EXERCISE PROMPT>
For the listing below, print exactly the lines from the line with "Click the country" to the line with "Task: Focus the Email address input field", both included, and nothing beyond them.

*** Block opens ***

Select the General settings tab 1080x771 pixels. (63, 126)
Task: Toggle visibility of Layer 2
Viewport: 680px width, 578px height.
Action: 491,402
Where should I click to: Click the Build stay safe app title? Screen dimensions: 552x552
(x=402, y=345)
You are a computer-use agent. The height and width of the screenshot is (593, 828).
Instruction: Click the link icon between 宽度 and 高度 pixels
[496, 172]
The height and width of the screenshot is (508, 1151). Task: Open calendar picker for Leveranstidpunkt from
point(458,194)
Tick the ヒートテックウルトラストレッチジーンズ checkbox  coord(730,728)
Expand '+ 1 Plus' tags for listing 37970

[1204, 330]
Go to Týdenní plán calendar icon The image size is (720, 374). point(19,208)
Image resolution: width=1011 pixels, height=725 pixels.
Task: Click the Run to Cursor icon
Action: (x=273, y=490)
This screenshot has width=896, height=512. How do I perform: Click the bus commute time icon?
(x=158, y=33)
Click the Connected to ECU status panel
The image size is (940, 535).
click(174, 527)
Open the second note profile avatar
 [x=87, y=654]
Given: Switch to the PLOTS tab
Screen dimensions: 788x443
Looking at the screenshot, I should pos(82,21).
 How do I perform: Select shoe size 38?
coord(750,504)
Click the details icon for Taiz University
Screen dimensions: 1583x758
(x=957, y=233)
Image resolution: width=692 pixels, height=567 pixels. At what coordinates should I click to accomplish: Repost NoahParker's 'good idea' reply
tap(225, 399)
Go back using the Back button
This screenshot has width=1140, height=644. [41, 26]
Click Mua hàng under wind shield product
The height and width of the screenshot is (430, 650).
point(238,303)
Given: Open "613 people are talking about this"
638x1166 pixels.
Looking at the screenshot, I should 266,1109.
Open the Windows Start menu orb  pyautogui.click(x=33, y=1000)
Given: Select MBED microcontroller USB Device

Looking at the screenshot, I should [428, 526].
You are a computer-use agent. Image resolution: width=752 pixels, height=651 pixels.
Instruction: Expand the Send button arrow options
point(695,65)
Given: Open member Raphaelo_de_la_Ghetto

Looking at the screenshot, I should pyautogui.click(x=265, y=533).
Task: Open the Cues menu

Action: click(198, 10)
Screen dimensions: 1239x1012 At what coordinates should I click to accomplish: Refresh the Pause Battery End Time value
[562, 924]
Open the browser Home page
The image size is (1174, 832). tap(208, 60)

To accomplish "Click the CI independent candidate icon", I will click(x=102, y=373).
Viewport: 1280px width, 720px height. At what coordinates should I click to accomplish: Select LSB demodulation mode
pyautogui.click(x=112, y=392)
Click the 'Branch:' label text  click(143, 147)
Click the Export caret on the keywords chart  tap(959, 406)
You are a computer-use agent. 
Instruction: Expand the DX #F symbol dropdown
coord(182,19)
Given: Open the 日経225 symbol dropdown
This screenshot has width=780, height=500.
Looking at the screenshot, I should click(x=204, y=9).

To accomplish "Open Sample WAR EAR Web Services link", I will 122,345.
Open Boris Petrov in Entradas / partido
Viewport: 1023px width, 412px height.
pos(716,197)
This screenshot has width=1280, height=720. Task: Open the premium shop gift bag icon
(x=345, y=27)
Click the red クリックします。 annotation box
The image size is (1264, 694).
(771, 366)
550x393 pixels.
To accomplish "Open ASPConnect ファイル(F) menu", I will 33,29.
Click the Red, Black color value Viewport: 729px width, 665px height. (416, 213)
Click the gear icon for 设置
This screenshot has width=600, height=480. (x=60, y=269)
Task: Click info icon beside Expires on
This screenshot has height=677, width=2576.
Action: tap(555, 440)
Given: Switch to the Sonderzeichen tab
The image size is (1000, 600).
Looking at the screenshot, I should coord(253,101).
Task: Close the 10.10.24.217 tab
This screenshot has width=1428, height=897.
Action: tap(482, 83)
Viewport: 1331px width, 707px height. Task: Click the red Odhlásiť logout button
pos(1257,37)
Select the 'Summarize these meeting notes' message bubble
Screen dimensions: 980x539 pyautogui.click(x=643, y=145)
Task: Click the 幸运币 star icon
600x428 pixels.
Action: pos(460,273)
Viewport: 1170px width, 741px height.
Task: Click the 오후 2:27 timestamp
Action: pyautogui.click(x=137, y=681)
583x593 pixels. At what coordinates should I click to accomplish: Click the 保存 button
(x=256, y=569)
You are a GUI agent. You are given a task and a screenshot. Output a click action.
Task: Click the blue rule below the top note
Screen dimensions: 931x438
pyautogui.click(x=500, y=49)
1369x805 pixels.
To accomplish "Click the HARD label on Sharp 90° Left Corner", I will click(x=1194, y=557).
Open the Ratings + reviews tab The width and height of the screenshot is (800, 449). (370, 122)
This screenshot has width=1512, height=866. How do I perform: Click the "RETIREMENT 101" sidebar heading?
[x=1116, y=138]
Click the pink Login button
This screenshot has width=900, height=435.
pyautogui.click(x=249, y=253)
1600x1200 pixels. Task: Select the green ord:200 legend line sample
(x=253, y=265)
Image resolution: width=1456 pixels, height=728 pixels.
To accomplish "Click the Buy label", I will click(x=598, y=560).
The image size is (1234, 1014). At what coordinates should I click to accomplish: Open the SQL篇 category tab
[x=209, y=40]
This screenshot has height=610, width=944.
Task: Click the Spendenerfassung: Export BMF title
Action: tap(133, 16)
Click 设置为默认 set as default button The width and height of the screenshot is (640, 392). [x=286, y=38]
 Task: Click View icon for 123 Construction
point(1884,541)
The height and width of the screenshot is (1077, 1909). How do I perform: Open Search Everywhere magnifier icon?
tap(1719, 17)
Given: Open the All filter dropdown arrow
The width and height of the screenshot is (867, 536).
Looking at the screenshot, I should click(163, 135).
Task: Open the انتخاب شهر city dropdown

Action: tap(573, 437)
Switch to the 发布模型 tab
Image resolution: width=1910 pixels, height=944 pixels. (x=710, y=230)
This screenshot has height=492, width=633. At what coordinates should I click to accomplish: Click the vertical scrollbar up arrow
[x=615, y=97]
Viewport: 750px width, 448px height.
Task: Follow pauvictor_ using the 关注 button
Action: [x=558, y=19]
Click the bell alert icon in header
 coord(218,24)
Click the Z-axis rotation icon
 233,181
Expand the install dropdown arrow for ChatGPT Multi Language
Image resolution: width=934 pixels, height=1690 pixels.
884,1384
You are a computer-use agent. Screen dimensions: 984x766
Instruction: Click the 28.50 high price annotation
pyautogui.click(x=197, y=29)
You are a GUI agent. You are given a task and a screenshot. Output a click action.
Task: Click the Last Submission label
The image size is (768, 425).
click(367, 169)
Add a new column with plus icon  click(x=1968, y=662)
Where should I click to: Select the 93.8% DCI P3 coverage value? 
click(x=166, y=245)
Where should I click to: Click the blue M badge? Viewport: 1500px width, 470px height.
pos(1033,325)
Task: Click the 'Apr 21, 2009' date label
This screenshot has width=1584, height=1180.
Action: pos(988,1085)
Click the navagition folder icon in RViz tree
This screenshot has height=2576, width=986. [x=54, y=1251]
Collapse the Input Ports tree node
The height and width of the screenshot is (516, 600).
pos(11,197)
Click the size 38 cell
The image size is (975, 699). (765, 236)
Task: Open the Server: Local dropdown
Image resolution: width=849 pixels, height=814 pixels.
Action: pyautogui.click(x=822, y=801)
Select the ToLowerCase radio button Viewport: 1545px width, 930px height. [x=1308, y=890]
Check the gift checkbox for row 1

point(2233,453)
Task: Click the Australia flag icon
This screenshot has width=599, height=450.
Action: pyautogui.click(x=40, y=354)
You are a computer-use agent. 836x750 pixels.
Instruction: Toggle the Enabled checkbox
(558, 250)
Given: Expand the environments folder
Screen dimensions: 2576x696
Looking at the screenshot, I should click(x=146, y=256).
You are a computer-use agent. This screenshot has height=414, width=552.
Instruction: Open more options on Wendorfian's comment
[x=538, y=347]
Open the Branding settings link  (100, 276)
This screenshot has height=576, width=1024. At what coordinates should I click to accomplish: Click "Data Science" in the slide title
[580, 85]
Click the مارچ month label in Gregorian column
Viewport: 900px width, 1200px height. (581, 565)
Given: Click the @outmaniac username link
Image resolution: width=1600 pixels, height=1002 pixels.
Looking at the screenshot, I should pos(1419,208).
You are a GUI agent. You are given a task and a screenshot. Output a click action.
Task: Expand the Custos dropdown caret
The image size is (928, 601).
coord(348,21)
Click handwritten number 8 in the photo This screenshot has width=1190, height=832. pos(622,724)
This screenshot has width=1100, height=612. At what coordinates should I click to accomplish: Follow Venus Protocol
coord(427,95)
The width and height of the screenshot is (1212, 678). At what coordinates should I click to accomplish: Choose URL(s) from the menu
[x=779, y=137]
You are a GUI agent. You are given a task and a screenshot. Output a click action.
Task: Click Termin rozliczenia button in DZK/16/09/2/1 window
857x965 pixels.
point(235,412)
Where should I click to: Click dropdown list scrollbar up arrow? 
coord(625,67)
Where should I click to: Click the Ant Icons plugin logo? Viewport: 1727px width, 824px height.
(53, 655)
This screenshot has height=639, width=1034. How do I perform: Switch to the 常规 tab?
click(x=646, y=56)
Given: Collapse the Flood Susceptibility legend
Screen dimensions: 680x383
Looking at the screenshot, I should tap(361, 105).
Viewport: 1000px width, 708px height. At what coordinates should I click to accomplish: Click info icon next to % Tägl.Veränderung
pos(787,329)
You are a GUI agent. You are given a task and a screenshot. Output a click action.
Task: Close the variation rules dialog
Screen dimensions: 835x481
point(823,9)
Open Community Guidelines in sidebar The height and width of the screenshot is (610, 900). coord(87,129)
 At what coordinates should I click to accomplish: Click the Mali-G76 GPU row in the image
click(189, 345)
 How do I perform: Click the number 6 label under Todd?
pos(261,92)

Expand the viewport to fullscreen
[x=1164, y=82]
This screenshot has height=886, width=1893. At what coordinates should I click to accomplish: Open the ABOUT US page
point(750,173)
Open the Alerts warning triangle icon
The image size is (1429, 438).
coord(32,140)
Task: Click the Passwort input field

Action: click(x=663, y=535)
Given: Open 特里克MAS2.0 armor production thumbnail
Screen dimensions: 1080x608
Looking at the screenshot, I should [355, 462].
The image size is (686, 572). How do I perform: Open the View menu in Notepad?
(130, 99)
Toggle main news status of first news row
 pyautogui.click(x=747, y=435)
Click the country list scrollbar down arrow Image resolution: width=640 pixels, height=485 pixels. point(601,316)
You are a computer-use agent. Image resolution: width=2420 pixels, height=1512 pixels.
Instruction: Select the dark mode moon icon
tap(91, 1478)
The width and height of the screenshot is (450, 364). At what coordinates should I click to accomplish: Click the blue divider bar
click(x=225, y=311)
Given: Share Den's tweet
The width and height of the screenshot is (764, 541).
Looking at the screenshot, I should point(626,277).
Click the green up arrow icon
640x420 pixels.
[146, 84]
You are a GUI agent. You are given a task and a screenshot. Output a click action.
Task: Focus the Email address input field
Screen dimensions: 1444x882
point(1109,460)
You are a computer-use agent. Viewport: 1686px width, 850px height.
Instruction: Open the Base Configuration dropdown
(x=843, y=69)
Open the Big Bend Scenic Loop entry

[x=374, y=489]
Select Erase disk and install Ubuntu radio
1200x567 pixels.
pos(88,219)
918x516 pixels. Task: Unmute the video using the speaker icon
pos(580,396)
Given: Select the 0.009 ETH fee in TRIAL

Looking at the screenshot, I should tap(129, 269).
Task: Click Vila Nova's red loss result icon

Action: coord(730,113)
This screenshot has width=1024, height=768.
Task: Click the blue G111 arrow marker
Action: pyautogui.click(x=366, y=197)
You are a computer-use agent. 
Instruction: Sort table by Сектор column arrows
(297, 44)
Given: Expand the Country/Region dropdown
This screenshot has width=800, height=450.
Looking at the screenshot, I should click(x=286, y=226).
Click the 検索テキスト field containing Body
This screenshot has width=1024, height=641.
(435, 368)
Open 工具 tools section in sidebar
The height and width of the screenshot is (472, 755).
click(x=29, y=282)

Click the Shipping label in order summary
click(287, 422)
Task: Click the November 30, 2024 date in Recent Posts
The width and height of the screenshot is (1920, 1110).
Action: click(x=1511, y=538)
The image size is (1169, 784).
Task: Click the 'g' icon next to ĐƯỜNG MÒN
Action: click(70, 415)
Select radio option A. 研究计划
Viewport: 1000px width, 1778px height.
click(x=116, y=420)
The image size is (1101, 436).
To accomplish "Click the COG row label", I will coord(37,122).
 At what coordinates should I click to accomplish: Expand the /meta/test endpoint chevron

*** Block closes ***

SOLVED PROBLEM>
Click the country list scrollbar down arrow Image resolution: width=640 pixels, height=485 pixels. point(601,316)
You are a computer-use agent. Image resolution: width=2420 pixels, height=1512 pixels.
Instruction: Select the dark mode moon icon
tap(91, 1478)
The width and height of the screenshot is (450, 364). At what coordinates should I click to accomplish: Click the blue divider bar
click(x=225, y=311)
Given: Share Den's tweet
The width and height of the screenshot is (764, 541).
Looking at the screenshot, I should point(626,277).
Click the green up arrow icon
640x420 pixels.
[146, 84]
You are a GUI agent. You are given a task and a screenshot. Output a click action.
Task: Focus the Email address input field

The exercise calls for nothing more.